§ How to complete this task:
Please write out, exactly as given, every line of the entries below up to and including the line with "You are a computer-use agent.".

- - - - - - -

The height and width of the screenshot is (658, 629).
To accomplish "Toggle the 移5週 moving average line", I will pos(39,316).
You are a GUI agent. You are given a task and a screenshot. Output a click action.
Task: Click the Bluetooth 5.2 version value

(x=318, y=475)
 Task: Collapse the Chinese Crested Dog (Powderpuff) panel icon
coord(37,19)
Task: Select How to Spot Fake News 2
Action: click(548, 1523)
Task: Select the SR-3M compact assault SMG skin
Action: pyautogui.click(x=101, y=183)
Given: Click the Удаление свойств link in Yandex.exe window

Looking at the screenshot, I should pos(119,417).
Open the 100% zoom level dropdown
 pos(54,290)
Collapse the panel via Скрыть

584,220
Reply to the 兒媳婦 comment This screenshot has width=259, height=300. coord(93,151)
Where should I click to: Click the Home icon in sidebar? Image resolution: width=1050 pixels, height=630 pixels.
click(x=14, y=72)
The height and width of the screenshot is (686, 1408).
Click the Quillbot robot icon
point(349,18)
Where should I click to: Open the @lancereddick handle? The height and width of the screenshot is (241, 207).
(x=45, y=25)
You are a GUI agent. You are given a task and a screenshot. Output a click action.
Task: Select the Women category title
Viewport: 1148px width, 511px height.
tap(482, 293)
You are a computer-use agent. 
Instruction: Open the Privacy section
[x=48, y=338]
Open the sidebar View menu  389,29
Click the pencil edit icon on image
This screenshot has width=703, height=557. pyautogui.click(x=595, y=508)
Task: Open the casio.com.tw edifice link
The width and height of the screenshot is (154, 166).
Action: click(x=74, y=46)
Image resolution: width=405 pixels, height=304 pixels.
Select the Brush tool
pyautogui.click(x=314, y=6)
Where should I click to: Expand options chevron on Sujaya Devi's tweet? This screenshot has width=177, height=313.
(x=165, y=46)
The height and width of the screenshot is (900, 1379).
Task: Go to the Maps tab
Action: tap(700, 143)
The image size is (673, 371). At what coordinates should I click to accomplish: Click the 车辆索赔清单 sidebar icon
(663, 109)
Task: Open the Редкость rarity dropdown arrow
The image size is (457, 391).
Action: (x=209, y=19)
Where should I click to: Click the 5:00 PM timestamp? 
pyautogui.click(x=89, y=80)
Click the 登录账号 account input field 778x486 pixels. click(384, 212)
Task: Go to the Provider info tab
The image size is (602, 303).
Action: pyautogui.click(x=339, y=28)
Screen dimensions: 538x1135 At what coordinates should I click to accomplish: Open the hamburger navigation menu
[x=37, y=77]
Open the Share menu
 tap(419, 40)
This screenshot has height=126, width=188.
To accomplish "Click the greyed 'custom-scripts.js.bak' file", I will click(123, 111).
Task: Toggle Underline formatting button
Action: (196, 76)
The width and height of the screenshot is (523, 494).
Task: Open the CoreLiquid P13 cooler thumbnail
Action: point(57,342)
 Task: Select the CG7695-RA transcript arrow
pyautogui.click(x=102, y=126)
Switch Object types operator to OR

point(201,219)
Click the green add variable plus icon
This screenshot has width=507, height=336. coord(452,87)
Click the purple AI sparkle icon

- - - - - - -

§ Task result:
The height and width of the screenshot is (658, 629).
To accomplish "Toggle the 移5週 moving average line", I will pos(39,316).
You are a GUI agent. You are given a task and a screenshot. Output a click action.
Task: Click the Bluetooth 5.2 version value

(x=318, y=475)
 Task: Collapse the Chinese Crested Dog (Powderpuff) panel icon
coord(37,19)
Task: Select How to Spot Fake News 2
Action: click(548, 1523)
Task: Select the SR-3M compact assault SMG skin
Action: pyautogui.click(x=101, y=183)
Given: Click the Удаление свойств link in Yandex.exe window

Looking at the screenshot, I should pos(119,417).
Open the 100% zoom level dropdown
 pos(54,290)
Collapse the panel via Скрыть

584,220
Reply to the 兒媳婦 comment This screenshot has width=259, height=300. coord(93,151)
Where should I click to: Click the Home icon in sidebar? Image resolution: width=1050 pixels, height=630 pixels.
click(x=14, y=72)
The height and width of the screenshot is (686, 1408).
Click the Quillbot robot icon
point(349,18)
Where should I click to: Open the @lancereddick handle? The height and width of the screenshot is (241, 207).
(x=45, y=25)
You are a GUI agent. You are given a task and a screenshot. Output a click action.
Task: Select the Women category title
Viewport: 1148px width, 511px height.
tap(482, 293)
You are a computer-use agent. 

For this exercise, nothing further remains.